*Set task 1:* In the terminal fitting description, what surface do the two preventing pieces contact to stop the terminal fitting from coming out forward?
*Set task 2:* Resume the terminal fitting description after its final sentence.

*Page text:*
The horizontal portion 22 is a tab having a substantially rectangular cross section and includes a narrow section 24, a wide section 25 and a bulging section 26 in this order from the front along the forward and backward directions FBD, as shown in FIG. 2. Thus, the horizontal portion 22 is widened stepwise towards the bulging portion 26. Two preventing pieces 27 project laterally at the opposite widthwise sides of the bulging section 26, and can contact the rear surface of the back wall 12 to prevent the terminal fitting 20 from coming out forward.

The wide section 25 is pressed and fixed by the inner surfaces of the press-in hole 14 upon properly mounting the terminal fitting 20 in the press-in direction PID into the housing 10. The opposite widthwise sides of the wide section 25 substantially coincide in position with the opposite widthwise sides of the inner surface of the press-in hole 14 and define press-in portions 28 to be pressed and fixed by the opposite widthwise sides of the inner surfaces of the press-in hole 14.

The narrow section 24 has a substantially square cross-section, and is located in the receptacle 11 after passing through the through hole TH of the back wall 12 without touching the inner periphery of the through hole TH. The leading end of the narrow section 24 is cut over substantially the entire periphery to form a tapered surface 29 for guiding the terminal fitting 20 into the through hole TH. The narrow sections 24 connect with mating terminals 30 accommodated in the mating connector as the connector is connected with the mating connector.

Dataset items
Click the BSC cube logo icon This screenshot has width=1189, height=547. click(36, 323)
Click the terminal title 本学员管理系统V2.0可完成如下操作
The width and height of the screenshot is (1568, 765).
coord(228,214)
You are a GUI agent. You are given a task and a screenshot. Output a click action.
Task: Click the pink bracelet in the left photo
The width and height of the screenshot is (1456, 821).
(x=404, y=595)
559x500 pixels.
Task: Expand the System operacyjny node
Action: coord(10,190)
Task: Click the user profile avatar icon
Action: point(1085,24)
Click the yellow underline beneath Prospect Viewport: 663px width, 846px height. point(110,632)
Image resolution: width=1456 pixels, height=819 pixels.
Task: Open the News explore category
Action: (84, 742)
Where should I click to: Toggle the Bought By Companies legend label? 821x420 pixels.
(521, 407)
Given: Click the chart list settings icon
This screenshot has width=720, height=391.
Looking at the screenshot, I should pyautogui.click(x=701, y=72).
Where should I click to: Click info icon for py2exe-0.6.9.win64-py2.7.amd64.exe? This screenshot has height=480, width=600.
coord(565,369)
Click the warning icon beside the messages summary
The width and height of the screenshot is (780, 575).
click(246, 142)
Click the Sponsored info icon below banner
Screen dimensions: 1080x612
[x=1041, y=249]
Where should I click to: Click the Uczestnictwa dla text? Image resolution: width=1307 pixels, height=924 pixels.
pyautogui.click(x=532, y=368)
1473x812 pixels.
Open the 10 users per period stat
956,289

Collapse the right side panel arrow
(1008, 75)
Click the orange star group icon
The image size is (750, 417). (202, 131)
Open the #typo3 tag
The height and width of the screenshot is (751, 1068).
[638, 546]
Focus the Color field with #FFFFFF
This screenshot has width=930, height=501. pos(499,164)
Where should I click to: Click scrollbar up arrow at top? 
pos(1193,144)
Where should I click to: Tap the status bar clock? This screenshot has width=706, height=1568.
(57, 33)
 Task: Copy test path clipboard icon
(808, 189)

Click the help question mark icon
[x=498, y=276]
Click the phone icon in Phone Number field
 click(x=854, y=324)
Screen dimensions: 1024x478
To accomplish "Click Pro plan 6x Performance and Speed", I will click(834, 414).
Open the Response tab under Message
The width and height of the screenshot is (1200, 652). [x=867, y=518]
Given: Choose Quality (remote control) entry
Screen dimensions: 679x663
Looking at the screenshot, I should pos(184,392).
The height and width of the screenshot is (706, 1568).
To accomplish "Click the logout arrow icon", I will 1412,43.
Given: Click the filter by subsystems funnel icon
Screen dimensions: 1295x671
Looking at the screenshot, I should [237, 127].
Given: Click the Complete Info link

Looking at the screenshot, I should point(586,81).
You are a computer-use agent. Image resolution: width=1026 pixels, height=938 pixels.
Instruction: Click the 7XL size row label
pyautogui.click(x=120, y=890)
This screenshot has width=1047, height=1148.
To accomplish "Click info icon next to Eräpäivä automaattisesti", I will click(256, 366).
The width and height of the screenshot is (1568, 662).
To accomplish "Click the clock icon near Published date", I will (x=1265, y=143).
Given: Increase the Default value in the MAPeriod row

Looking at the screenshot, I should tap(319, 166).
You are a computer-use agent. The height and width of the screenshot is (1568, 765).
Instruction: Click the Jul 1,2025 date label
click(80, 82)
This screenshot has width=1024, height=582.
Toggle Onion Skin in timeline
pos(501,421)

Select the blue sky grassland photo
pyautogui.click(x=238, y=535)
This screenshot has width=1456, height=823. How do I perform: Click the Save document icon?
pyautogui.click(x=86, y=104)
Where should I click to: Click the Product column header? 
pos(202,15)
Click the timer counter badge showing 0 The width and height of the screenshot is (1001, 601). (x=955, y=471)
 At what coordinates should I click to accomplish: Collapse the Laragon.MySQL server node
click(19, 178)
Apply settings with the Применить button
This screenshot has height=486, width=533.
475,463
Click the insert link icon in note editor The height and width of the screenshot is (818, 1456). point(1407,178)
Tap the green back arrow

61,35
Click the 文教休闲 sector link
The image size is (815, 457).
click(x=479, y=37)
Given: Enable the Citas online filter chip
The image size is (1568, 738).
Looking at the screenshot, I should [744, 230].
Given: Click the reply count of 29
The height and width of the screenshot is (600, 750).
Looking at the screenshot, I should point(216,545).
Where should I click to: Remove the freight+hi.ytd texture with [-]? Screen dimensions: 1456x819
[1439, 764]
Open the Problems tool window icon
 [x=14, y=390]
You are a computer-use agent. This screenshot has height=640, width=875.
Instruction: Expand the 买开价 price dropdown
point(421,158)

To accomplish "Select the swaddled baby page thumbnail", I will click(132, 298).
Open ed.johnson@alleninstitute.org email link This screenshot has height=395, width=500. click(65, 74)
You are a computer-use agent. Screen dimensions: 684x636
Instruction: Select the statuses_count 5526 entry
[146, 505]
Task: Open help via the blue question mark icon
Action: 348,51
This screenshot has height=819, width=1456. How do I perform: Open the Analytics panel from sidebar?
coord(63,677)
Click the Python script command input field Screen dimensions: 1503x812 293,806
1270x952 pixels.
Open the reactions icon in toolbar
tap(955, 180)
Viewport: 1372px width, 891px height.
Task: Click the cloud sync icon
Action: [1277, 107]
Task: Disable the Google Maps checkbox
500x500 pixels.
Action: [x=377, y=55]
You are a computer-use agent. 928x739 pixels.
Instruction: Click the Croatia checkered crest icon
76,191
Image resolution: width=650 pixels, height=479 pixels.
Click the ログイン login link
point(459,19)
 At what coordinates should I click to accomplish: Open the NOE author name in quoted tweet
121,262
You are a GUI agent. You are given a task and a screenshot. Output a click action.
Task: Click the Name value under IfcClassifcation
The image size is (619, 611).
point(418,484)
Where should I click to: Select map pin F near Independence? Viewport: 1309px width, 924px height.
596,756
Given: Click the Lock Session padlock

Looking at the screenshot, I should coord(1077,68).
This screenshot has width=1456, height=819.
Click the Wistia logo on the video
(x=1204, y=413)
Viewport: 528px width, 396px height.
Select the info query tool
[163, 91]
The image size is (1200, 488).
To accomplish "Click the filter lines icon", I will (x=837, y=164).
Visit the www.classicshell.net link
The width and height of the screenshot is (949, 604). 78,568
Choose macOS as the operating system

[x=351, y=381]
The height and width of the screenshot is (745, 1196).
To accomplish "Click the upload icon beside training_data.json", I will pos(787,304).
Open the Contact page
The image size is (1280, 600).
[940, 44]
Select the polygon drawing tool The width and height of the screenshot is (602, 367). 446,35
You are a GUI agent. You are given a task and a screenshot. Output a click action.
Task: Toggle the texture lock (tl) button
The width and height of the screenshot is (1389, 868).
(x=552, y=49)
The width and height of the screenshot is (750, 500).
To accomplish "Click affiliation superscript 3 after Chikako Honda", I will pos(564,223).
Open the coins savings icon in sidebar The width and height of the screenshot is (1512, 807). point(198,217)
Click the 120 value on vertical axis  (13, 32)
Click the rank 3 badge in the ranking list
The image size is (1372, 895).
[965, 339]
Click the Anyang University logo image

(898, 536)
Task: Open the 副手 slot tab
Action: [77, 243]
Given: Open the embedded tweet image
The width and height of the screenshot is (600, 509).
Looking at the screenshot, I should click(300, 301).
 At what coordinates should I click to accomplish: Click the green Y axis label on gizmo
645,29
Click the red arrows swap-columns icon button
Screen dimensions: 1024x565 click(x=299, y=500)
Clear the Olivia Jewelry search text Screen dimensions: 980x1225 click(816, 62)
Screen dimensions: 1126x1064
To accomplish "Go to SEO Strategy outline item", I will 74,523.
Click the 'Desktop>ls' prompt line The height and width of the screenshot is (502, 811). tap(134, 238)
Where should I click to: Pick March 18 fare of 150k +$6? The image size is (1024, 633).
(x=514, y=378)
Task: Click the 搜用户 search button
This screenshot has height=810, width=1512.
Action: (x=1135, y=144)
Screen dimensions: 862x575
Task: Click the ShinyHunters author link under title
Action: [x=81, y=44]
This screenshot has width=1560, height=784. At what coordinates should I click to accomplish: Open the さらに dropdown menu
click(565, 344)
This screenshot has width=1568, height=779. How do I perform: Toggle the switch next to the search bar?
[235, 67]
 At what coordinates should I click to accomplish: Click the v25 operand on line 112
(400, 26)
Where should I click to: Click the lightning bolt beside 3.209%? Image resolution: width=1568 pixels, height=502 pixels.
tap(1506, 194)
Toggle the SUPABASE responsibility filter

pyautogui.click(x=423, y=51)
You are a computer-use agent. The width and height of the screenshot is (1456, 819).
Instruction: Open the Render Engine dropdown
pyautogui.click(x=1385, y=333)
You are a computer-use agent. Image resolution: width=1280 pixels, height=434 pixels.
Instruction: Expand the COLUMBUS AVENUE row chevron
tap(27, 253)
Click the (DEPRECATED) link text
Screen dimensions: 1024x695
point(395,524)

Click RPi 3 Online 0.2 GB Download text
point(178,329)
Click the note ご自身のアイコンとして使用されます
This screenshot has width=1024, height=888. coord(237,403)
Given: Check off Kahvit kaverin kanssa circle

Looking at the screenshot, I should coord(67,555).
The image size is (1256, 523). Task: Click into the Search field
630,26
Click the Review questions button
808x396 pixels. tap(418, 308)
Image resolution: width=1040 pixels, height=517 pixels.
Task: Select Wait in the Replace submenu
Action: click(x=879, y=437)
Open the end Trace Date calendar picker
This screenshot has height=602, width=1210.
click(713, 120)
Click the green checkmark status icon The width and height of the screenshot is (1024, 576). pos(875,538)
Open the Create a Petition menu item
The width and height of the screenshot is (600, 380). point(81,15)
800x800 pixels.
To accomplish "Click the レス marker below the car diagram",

*Written response 1:* They contact the rear surface of the back wall 12.

*Written response 2:*
The mating terminal 30 is a female terminal fitting and with a substantially rectangular tubular box 31 that can receive the narrow section 24, as shown in FIG. 4. A receiving portion 32 projects in from the inner surface of the box 31, and a contact surface 33 is defined the projecting end of the receiving portion 32. The contact surface 33 is substantially flat and continuous in the width direction WD at the substantially same height. A resiliently deformable contact piece 34 faces the receiving portion 32 in the box 31 and a contact 35 is embossed on the contact piece to project convexly towards the contact surface 33.

Upon entering the box 31, the narrow section 24 is held resiliently sandwiched between the receiving portion 32 and the resilient contact piece 34 in the height direction. In this state, the upper and lower surfaces of the narrow section 24 substantially facing each other in the height direction are in contact with the mating terminal 30. Specifically, a substantially widthwise intermediate part of the upper surface of the narrow section 24 is in surface contact with the contact surface 33 of the receiving portion 32 to define a touching section 41, and a substantially widthwise intermediate part of the lower surface of the narrow section 24 is in point contact with the contact 35 of the resilient contact piece 34. The widthwise intermediate parts may be shifted slightly from the widthwise middle, e.g. by less than about ⅓ of the total width, more preferably by less than about ¼ of the total width. The touching section 41 is a horizontally continuous surface at the same height, and hence contains the forward and backward directions FBD. Plating, such as tin or gold plating, preferably is applied thereto to increase contact reliability with the mating terminal 30.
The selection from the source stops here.